### Registros proporcionados ###

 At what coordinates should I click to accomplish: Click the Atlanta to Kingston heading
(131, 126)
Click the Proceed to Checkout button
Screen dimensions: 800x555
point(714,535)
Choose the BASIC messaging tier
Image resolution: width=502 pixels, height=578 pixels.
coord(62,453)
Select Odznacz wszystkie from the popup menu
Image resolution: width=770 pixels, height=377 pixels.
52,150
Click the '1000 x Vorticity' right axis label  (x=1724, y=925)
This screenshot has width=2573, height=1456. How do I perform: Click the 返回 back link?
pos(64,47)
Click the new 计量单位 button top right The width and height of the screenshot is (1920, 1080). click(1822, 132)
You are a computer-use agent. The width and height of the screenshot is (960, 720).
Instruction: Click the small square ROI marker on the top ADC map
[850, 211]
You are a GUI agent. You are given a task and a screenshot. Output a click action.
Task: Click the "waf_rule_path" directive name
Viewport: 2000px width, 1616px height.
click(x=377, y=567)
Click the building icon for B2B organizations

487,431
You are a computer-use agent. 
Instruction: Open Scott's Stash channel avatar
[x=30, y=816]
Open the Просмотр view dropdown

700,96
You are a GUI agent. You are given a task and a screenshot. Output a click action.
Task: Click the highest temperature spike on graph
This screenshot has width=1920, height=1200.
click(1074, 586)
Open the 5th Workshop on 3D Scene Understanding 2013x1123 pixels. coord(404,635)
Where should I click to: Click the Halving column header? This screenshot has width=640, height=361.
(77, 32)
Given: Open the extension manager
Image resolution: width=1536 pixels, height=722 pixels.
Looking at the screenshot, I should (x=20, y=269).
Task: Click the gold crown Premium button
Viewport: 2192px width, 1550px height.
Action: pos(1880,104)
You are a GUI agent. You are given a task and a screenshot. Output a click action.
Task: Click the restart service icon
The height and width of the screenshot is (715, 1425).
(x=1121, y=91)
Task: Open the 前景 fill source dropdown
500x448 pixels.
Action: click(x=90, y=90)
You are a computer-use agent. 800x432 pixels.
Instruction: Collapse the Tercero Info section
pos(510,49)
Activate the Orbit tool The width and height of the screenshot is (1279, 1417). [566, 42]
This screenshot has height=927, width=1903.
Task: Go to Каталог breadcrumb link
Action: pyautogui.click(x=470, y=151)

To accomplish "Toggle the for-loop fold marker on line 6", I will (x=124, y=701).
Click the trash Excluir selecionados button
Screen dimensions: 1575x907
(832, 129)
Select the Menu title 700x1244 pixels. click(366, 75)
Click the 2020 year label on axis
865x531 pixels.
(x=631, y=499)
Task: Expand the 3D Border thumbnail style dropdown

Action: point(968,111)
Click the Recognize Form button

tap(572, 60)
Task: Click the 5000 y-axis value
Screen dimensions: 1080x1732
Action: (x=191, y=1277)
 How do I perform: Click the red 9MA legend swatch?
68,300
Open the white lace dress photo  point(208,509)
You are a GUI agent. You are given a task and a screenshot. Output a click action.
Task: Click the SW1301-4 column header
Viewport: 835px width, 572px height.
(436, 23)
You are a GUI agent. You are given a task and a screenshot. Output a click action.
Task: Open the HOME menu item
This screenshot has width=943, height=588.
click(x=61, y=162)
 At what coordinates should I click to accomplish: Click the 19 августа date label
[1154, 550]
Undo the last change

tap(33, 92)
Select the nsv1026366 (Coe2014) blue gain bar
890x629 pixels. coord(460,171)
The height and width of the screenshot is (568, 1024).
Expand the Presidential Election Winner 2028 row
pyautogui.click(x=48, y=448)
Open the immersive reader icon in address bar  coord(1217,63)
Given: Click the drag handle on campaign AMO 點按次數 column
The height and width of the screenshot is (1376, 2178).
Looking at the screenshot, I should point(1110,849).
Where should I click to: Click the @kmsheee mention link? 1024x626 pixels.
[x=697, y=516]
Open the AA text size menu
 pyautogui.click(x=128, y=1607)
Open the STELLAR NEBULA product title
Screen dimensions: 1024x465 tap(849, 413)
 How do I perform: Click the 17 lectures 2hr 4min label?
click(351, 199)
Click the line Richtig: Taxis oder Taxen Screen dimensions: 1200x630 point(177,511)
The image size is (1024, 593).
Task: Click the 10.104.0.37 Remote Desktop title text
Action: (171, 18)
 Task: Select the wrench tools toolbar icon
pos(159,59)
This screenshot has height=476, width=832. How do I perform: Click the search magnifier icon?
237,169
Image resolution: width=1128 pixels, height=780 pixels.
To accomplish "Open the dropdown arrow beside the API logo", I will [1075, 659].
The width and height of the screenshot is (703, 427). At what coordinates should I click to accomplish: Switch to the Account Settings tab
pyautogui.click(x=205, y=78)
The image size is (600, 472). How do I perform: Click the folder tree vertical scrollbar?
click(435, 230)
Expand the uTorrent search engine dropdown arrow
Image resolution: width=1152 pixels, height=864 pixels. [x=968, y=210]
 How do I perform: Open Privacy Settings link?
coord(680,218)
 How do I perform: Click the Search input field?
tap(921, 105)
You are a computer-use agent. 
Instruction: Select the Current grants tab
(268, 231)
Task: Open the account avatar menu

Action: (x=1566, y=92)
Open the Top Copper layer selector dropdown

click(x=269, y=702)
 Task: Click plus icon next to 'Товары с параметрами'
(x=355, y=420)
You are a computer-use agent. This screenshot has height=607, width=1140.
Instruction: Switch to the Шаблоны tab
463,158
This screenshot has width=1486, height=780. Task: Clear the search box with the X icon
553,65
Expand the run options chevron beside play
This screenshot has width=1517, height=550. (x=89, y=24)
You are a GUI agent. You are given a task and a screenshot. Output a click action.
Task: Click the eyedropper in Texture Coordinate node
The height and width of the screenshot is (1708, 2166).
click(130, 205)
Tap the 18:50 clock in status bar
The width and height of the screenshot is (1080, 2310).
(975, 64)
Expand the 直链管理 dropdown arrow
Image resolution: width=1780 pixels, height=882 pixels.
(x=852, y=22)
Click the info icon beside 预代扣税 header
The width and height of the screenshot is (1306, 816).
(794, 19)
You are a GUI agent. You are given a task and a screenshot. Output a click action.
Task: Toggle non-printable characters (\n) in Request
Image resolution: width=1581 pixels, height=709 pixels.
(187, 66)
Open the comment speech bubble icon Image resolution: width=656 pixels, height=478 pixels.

###

- Objetivo planteado:
Localiza en las líneas de arriba todas las que contienen la palabra "Where" y cópialas. Ten en cuenta las mayúsculas y minúsculas.

- Respuesta al ejercicio:
Where should I click to: Click the Halving column header? This screenshot has width=640, height=361.
Where should I click to: Click the @kmsheee mention link? 1024x626 pixels.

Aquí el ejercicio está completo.